# Easter Eggs Live - Is anyone watching the live streams?



## Whimsy (Dec 6, 2011)

Is anyone watching channel 4’s ‘Easter Eggs Live’ streaming live from the hatchery? It looks like one of the crocodiles just started hatching if anyone’s online/interested:
Crocodile | Easter Eggs Live

I’m planning on keeping an eye on a few of the cams over the next week, maybe if anyone else is watching them we could use this thread to stay updated on what’s happening?

I’m stupidly excited by this type of thing :flrt:


----------



## Whimsy (Dec 6, 2011)

No one? :blush:

The croc cam is down at the moment, but a few of the bearded dragons are slowly (very slowly) making their way out.
Bearded Dragon | Easter Eggs Live


----------



## Whimsy (Dec 6, 2011)

Feels a bit like I'm talking to myself, but as people have been viewing the thread I thought I should update it. :whistling2:

The above links are obsolete now as the crocs and beardies have all hatched.

The Bamboo Shark has yet to emerge though:
Shark | Easter Eggs Live

And a clutch of Reticulated Python eggs went live this morning, a few are coming out now.
Snake | Easter Eggs Live


----------



## Bab1084 (Dec 9, 2011)

Only just stumbled on this thread but i will be watching now  thanks this will help me pass the time at work :lol2:

EDIT: Maybe not my computer in work is rubbish and it wnt work


----------



## Whimsy (Dec 6, 2011)

Bab1084 said:


> Only just stumbled on this thread but i will be watching now  thanks this will help me pass the time at work :lol2:
> 
> EDIT: Maybe not my computer in work is rubbish and it wnt work


Its a shame you can't watch them at work, are none of the cameras working for you?

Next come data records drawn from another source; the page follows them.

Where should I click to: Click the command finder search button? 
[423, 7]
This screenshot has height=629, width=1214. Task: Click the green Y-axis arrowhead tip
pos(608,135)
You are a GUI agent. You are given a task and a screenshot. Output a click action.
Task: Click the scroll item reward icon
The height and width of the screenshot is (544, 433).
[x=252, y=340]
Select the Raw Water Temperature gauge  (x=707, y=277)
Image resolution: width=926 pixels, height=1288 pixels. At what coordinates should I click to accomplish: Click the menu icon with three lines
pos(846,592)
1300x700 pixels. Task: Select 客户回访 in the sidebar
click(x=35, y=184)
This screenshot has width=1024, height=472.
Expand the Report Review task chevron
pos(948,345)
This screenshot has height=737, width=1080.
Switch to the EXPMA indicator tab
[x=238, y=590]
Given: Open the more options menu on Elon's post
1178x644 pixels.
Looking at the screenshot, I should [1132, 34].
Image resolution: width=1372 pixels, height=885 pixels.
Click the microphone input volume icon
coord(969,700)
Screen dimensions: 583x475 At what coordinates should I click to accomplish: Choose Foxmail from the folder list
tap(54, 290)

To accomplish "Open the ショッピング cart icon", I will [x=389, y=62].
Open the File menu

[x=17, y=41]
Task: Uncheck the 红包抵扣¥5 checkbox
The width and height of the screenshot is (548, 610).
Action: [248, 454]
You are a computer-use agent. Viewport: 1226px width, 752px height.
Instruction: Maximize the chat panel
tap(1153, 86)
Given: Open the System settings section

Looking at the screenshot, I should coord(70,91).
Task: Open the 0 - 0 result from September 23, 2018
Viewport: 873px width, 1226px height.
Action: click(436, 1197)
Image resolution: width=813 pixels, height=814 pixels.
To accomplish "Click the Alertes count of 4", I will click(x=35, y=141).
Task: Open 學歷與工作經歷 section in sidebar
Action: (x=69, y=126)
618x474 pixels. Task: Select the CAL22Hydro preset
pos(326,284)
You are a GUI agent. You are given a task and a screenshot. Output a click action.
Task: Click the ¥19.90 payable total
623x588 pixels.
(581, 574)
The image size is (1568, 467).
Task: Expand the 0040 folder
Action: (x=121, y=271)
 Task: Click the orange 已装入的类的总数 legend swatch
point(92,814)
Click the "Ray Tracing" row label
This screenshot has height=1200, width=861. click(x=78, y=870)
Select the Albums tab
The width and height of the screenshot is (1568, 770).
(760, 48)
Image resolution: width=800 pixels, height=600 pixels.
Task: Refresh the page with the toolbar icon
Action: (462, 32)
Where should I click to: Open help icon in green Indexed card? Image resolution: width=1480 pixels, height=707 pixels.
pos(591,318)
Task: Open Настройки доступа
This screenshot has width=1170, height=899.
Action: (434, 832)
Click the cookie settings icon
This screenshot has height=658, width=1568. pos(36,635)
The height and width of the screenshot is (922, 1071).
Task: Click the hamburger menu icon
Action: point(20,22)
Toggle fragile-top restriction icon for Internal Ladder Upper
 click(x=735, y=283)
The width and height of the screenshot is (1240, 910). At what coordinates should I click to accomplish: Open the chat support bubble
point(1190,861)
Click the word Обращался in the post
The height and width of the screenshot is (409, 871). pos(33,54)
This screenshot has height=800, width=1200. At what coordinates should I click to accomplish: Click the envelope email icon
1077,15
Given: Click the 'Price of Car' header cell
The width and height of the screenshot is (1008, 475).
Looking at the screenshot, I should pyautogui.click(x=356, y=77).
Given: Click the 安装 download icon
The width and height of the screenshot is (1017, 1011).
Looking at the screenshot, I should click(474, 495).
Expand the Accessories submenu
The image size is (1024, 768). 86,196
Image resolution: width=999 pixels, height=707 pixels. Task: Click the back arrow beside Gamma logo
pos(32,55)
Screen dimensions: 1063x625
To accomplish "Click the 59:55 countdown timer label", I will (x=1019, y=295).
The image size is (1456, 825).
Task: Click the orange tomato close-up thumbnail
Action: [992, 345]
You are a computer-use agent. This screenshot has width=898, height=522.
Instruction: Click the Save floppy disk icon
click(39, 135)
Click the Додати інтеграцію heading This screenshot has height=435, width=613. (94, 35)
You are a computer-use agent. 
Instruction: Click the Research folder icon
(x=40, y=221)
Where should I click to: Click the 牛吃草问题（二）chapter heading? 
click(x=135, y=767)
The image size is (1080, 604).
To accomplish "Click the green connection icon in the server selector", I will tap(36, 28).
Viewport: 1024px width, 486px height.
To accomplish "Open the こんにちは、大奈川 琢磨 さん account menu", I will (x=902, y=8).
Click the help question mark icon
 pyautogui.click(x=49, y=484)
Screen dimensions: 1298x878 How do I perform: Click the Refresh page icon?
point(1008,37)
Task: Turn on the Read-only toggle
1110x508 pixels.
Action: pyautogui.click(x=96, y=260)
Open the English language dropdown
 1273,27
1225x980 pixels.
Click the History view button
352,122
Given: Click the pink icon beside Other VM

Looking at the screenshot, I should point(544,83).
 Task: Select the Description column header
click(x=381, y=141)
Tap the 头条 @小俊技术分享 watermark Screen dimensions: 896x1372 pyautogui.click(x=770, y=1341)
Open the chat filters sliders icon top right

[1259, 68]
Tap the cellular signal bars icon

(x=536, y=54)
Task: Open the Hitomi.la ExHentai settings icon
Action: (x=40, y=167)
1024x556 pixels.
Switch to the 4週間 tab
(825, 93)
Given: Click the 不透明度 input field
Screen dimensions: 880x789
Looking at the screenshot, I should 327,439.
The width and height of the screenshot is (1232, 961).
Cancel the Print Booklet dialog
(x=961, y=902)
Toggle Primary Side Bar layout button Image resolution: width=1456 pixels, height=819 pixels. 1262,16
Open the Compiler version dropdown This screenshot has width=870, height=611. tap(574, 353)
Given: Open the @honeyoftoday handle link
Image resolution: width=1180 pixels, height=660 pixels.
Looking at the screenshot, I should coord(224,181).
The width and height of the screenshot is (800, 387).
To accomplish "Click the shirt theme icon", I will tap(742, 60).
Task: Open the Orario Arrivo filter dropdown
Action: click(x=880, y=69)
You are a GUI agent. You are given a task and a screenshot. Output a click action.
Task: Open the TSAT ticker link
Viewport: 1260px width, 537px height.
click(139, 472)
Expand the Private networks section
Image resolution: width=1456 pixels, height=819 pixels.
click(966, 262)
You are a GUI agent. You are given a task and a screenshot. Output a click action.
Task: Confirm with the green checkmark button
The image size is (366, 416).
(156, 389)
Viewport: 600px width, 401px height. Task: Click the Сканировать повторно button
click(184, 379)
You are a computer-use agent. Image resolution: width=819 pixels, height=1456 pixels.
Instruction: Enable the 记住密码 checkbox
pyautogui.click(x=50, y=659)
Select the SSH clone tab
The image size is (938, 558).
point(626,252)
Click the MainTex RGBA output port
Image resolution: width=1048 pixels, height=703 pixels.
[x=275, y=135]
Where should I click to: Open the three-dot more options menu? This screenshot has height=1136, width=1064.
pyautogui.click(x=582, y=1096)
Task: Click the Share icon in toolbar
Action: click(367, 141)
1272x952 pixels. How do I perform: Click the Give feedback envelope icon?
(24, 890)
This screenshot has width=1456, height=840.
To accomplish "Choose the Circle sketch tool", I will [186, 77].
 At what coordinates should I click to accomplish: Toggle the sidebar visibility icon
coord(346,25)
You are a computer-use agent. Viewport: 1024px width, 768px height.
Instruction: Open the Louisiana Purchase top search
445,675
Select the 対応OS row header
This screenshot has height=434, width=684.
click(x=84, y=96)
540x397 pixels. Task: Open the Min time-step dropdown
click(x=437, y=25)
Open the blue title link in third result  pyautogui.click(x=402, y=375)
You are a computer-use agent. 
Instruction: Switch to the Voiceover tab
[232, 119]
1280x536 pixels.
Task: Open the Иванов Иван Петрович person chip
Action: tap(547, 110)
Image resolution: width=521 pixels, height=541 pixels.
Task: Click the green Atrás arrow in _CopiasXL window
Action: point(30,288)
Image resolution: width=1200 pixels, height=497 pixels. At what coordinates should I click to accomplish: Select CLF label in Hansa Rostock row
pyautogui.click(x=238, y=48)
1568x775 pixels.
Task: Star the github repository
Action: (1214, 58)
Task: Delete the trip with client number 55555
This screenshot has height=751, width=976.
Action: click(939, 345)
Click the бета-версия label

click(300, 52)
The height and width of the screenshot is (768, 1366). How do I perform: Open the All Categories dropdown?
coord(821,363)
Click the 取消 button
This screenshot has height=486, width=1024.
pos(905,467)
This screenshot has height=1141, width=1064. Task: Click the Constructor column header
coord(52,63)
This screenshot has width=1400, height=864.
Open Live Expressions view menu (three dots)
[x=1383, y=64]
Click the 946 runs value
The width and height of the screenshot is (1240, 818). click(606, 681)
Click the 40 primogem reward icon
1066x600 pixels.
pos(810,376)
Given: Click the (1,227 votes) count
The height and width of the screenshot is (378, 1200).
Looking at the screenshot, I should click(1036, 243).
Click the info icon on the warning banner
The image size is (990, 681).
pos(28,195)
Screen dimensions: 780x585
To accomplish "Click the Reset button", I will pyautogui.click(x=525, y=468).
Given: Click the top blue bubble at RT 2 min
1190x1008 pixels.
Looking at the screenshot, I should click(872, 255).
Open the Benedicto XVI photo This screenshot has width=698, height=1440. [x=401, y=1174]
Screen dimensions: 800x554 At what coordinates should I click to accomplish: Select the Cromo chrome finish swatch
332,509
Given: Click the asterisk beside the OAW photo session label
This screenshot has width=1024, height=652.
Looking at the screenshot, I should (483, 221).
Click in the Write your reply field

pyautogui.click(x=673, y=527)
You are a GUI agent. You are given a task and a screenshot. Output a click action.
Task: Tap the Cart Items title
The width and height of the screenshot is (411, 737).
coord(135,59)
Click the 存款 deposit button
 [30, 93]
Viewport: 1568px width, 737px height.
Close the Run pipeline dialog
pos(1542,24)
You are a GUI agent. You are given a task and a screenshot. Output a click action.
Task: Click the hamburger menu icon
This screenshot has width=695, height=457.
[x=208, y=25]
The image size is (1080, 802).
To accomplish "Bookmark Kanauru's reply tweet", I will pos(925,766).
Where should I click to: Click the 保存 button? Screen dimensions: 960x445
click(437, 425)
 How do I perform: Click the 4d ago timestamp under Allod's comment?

They have Penguin, Emu and Barn Owl cameras as well, and a few invertebrates. Its the shark I'm holding out for atm :flrt:


----------



## Beardy Boy97 (Dec 13, 2011)

They have put cameras up of the leopard geckos and quail in their enclosures


----------



## Whimsy (Dec 6, 2011)

The Goose and Bald Eagle eggs have gone up too :2thumb:
Goose | Easter Eggs Live
Bald Eagle | Easter Eggs Live


----------



## Bab1084 (Dec 9, 2011)

Whimsy said:


> Its a shame you can't watch them at work, are none of the cameras working for you? They have Penguin, Emu and Barn Owl cameras as well, and a few invertebrates. Its the shark I'm holding out for atm :flrt:


Nope none but am home now so gonna have a nose :no1:

OHHH wow!! i am watchin the lil snakes!! they have just been wiggling round! haha sorry i am gettin really excited here hahahaha


----------



## Whimsy (Dec 6, 2011)

I'm glad I'm not the only one getting excited about these things :2thumb:

The baby crocs and quails are fun to watch too on the babycams
Baby Crocodile | Easter Eggs Live

But I just can't stop watching the shark egg (or mermaids purse I should probably say) :flrt:


----------



## Bab1084 (Dec 9, 2011)

Whimsy said:


> I'm glad I'm not the only one getting excited about these things :2thumb:
> 
> The baby crocs and quails are fun to watch too on the babycams
> Baby Crocodile | Easter Eggs Live
> ...


I was watchin the baby quails before made me chuckle at there lil wobby legs! hahaha like me on a friday night after one too many beers! :lol2:

I cant help but get excited at baby animals my boss has been helping the local farmer where he lives with the lambing and sent me and my co worker pics of the babies! i was in love! <3 i actually asked him to smuggle one out for our office! :lol2:


----------



## scotty667 (Oct 14, 2011)

None are working for me .


----------



## Whimsy (Dec 6, 2011)

Bab1084 said:


> I was watchin the baby quails before made me chuckle at there lil wobby legs! hahaha like me on a friday night after one too many beers! :lol2:
> 
> I cant help but get excited at baby animals my boss has been helping the local farmer where he lives with the lambing and sent me and my co worker pics of the babies! i was in love! <3 i actually asked him to smuggle one out for our office! :lol2:


Its great being able to see their first steps and amazing how quick they learn, yesterday they were rolling around on the floor!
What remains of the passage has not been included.